▸ **Exercise**:
With pictures excluded, give again exactly the lines running from the one holding "Click the connection properties plug icon" through the end of the listing below.
==========
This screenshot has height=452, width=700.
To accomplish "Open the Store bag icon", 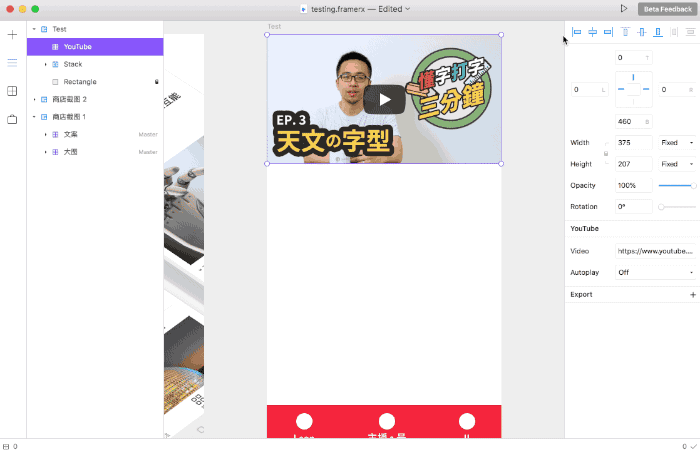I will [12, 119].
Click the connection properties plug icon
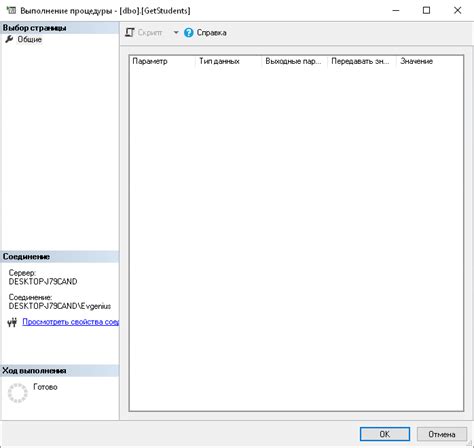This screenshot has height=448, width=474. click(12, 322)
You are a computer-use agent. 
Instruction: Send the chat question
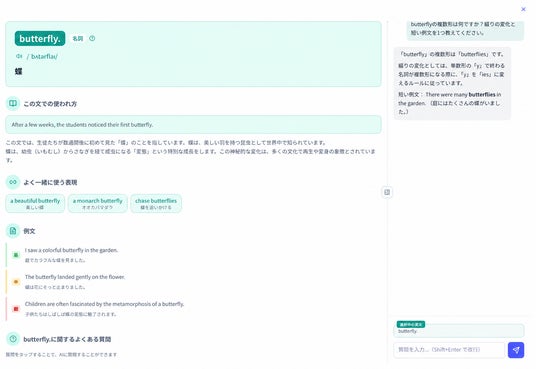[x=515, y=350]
==========
▸ **Response to this task**:
Click the connection properties plug icon
This screenshot has height=448, width=474. click(12, 322)
You are a computer-use agent. 
Instruction: Send the chat question
[x=515, y=350]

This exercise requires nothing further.